ESTRATTO FORNITO —

● ● ● ● ● ● ●

È interessante il modo in cui Chaves riesce a dosare tutti gli elementi di questo film che, partendo da una dinamica molto più thriller ed investigativa che horror, proprio come in The Conjuring 3, lo porta a diventare quasi un film di supereroi. Abbiamo la nostra suora Irene che è l’eroina di turno che deve credere in se stessa, nella sua fede, nel suo potere interiore, affrontando le sue paure e avendo il coraggio di fronteggiare il suo “demone sotto al letto” faccia a faccia, a testa alta; non manca l’aiutante magico, una ragazzina di nome Sophie (Katelyn Rose Downey) che ha il poter di osservare al di là del velo della realtà, dimostrandosi quella più capace di tutti a tenere testa a Valak; il villain completa la sua trasformazione e diventa un vero e proprio supervillain con tanto di poteri oscuri a portata di mano, non più solo possessioni ma anche evocazioni di altri demoni, far crollare cappelle intere e dare fuoco a tutto ciò che si trova sotto il suo naso (e che naso) con lo sforzo di un mezzo sorrisetto compiaciuto e maligno. In questo film troviamo anche la compagna di viaggio scettica, suor Debra (Storm Reid), quella che non crede se non vede, alla ricerca di un segno per poter risvegliare nuovamente la fede sepolta in sé.
Non può mancare un accenno di linea romantica che, in fondo, nell’universo di The Conjuring piace sempre, soprattutto quando viene usata per sottolineare la calma prima della tempesta. C’è un’epica battaglia, ci sono urla, esplosioni, morti che tornano in vita – strizzando anche un po’ l’occhio alla sacra regola dello slasher dove la final girl di turno non si assicura mai se il mostro è veramente morto. E c’è il bene che trionfa sul male. O forse no. Non manca letteralmente nulla. Ah no, qualcosa in effetti manca: la paura.

● ● ● ● ● ● ●

DATI REGISTRATI —
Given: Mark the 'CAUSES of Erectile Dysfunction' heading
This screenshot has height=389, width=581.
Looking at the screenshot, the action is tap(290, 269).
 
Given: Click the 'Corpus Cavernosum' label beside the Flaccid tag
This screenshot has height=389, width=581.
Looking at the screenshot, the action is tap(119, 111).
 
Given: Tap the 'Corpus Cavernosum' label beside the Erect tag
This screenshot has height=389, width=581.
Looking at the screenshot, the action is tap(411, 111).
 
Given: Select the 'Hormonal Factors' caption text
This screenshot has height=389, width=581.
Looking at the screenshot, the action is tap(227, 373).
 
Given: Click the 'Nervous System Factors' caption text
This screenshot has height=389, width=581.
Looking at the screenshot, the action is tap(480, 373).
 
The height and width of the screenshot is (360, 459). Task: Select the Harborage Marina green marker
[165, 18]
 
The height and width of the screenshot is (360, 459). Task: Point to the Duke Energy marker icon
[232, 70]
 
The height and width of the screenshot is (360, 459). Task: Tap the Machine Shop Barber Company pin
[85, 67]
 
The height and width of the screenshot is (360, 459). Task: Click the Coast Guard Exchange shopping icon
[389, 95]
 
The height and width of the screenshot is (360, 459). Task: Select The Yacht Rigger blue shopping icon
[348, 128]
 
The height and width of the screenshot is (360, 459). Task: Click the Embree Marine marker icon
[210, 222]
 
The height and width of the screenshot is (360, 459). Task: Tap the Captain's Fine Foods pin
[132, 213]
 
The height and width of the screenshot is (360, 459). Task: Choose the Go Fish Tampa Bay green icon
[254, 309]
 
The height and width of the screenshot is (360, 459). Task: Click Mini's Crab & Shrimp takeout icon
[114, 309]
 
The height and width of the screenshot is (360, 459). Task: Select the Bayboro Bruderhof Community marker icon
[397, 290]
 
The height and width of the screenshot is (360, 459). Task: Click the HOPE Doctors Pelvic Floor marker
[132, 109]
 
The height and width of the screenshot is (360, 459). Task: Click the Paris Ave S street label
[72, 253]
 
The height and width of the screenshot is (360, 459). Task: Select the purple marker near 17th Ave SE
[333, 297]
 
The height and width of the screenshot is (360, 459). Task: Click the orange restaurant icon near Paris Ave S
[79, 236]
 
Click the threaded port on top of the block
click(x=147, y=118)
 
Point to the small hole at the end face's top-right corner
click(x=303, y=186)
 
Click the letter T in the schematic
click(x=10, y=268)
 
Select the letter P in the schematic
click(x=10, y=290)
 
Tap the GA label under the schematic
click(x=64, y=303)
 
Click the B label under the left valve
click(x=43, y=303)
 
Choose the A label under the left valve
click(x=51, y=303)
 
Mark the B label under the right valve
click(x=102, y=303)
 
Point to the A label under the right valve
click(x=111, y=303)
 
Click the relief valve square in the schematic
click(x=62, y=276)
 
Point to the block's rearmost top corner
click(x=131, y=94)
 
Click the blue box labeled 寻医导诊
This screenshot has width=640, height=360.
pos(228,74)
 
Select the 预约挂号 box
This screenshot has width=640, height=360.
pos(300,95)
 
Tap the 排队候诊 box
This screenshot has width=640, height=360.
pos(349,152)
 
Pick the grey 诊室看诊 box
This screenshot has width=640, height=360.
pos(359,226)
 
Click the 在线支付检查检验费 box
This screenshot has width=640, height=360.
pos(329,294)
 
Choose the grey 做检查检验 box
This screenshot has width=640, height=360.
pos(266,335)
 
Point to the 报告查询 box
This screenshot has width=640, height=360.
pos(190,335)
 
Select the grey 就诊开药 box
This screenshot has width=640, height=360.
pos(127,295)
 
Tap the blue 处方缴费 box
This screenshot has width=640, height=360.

● ● ● ● ● ● ●

SERIE DI ESERCIZI —
(a) Riporti fedelmente dalla recensione cinematografica il tratto che va da "Non può mancare" fino a "manca: la paura.".
(b) Nei record, riscriva il tratto che va dall'inizio fino alla riga contenente "Looking at the screenshot, the action is tap(119, 111).", inclusa, sostituendo "Click" con "Press" e lasciando invariato tutto il resto. Restituisca soltanto queste righe.

RISPOSTE AGLI ESERCIZI —
(a)
Non può mancare un accenno di linea romantica che, in fondo, nell’universo di The Conjuring piace sempre, soprattutto quando viene usata per sottolineare la calma prima della tempesta. C’è un’epica battaglia, ci sono urla, esplosioni, morti che tornano in vita – strizzando anche un po’ l’occhio alla sacra regola dello slasher dove la final girl di turno non si assicura mai se il mostro è veramente morto. E c’è il bene che trionfa sul male. O forse no. Non manca letteralmente nulla. Ah no, qualcosa in effetti manca: la paura.

(b)
Given: Mark the 'CAUSES of Erectile Dysfunction' heading
This screenshot has height=389, width=581.
Looking at the screenshot, the action is tap(290, 269).
 
Given: Press the 'Corpus Cavernosum' label beside the Flaccid tag
This screenshot has height=389, width=581.
Looking at the screenshot, the action is tap(119, 111).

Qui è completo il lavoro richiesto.